**Task objective:** Copy out each line of the data that contains "column".

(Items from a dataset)
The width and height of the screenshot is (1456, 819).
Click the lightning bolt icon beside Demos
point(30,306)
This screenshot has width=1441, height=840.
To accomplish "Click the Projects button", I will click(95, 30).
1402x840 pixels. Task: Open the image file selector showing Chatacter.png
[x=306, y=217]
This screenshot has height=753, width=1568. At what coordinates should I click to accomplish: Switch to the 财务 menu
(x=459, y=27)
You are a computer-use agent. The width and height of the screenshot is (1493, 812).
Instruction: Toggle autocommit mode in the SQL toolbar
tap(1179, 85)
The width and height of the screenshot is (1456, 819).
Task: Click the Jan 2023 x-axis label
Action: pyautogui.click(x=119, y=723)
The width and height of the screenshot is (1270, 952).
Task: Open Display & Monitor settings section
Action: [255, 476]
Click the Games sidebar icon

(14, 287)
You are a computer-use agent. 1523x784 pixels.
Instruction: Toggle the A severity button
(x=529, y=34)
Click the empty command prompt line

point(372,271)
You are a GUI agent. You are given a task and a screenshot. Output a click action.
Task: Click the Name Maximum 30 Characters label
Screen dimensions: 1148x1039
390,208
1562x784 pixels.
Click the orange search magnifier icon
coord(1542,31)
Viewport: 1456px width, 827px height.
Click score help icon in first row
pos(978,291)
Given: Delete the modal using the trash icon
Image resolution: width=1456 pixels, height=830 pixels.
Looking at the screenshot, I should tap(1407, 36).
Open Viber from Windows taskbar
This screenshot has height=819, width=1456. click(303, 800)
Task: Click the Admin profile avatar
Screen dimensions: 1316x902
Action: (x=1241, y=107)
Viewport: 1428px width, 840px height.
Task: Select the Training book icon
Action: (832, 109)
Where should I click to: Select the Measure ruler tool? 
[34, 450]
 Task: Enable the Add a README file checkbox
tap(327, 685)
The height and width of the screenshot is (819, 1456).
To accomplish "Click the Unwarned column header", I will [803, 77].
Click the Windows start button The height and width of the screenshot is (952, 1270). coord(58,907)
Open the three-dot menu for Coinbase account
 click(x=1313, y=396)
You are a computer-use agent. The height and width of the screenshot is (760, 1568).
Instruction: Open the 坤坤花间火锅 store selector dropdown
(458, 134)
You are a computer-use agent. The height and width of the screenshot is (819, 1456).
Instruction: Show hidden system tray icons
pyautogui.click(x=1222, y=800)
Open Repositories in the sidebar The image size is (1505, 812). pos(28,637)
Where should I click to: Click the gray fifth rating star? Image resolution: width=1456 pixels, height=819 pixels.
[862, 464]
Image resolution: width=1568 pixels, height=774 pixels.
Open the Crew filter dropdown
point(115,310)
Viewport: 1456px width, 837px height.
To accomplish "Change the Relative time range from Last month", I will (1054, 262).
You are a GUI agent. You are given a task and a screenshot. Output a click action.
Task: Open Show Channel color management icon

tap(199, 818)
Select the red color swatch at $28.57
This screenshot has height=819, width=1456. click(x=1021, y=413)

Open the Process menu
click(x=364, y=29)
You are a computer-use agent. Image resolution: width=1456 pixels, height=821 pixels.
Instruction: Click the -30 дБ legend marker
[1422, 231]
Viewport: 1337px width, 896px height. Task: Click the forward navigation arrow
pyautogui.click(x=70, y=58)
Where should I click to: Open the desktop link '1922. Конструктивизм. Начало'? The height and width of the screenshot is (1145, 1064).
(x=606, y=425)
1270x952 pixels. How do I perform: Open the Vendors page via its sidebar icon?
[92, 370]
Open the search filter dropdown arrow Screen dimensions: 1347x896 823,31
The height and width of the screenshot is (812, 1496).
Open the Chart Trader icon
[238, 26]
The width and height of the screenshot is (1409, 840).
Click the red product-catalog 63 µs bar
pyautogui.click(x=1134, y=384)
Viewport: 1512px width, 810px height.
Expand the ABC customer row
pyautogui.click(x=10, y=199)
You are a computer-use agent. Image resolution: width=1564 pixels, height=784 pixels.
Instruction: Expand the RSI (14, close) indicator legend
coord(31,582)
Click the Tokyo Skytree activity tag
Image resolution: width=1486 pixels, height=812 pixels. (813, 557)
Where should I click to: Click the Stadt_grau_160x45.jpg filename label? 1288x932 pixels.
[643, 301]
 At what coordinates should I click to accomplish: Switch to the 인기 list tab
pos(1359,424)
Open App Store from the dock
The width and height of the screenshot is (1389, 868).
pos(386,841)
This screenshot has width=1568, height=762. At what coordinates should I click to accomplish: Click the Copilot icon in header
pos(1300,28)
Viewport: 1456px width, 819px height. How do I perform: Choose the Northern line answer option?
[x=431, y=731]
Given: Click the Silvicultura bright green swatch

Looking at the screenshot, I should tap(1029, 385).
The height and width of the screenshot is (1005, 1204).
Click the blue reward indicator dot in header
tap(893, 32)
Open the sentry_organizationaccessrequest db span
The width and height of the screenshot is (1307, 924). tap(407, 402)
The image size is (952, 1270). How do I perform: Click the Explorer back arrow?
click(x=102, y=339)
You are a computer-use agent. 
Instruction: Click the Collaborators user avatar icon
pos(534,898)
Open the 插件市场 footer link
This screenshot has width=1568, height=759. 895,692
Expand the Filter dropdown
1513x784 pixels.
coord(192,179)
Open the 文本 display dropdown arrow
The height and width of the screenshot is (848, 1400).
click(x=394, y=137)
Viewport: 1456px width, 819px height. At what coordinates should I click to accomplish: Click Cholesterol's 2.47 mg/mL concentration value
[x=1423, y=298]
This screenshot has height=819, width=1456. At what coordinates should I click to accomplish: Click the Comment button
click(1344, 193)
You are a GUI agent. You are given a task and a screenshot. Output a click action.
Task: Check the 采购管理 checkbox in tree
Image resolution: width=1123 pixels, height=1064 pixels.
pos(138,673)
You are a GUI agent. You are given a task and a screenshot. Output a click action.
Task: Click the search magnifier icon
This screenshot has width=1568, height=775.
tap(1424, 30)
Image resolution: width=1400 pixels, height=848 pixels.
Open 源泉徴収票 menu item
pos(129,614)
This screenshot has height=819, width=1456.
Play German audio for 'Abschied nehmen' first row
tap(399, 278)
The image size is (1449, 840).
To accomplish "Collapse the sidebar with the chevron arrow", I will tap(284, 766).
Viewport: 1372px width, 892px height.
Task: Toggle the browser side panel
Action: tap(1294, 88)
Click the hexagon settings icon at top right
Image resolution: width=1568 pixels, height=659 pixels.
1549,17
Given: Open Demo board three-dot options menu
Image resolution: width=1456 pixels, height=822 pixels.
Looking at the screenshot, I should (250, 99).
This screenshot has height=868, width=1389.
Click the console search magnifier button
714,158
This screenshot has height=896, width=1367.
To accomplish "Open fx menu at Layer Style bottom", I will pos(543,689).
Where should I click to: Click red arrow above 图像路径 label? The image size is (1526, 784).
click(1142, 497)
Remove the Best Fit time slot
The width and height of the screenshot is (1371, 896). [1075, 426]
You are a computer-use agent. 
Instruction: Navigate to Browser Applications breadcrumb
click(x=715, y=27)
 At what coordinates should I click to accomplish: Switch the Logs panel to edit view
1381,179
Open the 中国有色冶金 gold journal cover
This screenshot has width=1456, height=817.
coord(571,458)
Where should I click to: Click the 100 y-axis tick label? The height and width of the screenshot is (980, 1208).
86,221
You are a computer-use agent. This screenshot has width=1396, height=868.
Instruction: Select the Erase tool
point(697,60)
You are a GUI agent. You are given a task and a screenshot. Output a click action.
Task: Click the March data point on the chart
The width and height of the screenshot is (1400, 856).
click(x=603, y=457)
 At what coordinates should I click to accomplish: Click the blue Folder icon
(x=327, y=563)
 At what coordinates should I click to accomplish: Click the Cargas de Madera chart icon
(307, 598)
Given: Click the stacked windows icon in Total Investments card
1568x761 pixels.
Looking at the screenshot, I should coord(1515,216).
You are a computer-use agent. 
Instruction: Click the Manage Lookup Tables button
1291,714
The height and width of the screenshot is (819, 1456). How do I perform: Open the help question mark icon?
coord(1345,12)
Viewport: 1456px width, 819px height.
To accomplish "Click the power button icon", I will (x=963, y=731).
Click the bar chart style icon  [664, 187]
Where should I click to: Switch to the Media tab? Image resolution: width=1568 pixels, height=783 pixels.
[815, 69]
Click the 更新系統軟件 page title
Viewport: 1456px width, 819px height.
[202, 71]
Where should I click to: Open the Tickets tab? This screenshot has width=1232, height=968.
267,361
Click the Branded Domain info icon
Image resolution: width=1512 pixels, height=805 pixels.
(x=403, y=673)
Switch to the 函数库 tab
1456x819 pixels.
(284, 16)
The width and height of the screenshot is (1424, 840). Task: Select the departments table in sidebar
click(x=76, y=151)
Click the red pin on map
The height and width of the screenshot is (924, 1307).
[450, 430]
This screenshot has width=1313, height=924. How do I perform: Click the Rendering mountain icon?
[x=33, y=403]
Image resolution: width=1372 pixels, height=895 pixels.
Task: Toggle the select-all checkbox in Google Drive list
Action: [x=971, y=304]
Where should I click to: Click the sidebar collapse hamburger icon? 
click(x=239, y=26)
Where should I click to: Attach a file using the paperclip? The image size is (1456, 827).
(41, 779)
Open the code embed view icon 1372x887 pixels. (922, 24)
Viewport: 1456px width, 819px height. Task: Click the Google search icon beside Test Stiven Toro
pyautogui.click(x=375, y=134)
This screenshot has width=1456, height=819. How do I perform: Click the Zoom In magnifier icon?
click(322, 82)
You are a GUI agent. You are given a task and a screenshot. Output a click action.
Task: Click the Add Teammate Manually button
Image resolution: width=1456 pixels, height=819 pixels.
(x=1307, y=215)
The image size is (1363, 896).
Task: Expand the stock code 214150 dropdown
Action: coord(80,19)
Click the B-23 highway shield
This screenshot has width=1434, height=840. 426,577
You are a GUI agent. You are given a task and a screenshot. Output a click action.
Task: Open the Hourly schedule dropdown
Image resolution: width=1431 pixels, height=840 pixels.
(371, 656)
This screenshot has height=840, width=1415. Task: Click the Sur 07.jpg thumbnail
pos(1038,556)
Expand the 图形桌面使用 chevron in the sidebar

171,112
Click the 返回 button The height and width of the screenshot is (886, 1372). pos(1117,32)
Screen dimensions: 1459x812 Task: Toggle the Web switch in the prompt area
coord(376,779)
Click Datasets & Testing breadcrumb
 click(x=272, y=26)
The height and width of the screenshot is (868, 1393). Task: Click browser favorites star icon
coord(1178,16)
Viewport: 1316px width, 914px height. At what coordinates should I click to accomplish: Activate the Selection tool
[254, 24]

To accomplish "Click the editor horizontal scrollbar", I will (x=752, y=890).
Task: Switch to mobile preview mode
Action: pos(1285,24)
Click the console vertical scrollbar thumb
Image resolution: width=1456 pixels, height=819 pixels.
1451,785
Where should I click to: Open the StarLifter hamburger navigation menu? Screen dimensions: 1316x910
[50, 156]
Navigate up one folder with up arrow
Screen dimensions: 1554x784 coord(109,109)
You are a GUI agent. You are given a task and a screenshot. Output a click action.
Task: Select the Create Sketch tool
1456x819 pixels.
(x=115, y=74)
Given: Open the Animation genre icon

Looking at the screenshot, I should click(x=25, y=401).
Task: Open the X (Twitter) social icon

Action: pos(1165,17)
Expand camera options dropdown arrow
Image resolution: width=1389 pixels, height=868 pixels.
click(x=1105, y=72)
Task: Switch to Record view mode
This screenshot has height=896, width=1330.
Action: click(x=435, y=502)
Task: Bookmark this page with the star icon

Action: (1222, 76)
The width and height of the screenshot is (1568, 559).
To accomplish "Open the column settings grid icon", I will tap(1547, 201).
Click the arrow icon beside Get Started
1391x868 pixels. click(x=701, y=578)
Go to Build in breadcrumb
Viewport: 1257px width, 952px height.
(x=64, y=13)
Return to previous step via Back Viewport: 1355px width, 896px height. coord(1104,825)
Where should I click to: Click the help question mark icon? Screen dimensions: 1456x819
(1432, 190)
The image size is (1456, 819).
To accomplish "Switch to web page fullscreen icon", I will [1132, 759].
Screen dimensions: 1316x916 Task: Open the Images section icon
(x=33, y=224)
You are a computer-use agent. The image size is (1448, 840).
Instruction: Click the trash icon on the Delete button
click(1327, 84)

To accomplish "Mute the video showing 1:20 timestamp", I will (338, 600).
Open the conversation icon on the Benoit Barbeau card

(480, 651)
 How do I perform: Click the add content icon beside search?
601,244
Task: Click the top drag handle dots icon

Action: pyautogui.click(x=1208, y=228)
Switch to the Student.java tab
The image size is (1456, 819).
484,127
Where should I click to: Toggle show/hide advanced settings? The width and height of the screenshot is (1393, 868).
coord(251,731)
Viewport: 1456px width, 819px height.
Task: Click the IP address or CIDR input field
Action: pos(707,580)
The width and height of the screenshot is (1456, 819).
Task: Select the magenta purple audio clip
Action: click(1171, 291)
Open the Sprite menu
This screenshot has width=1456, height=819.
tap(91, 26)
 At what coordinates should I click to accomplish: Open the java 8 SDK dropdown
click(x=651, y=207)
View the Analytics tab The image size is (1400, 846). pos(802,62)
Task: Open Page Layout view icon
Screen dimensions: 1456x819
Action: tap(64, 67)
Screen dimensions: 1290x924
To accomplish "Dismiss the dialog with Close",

**Task result:**
To accomplish "Click the Unwarned column header", I will [803, 77].
To accomplish "Open the column settings grid icon", I will tap(1547, 201).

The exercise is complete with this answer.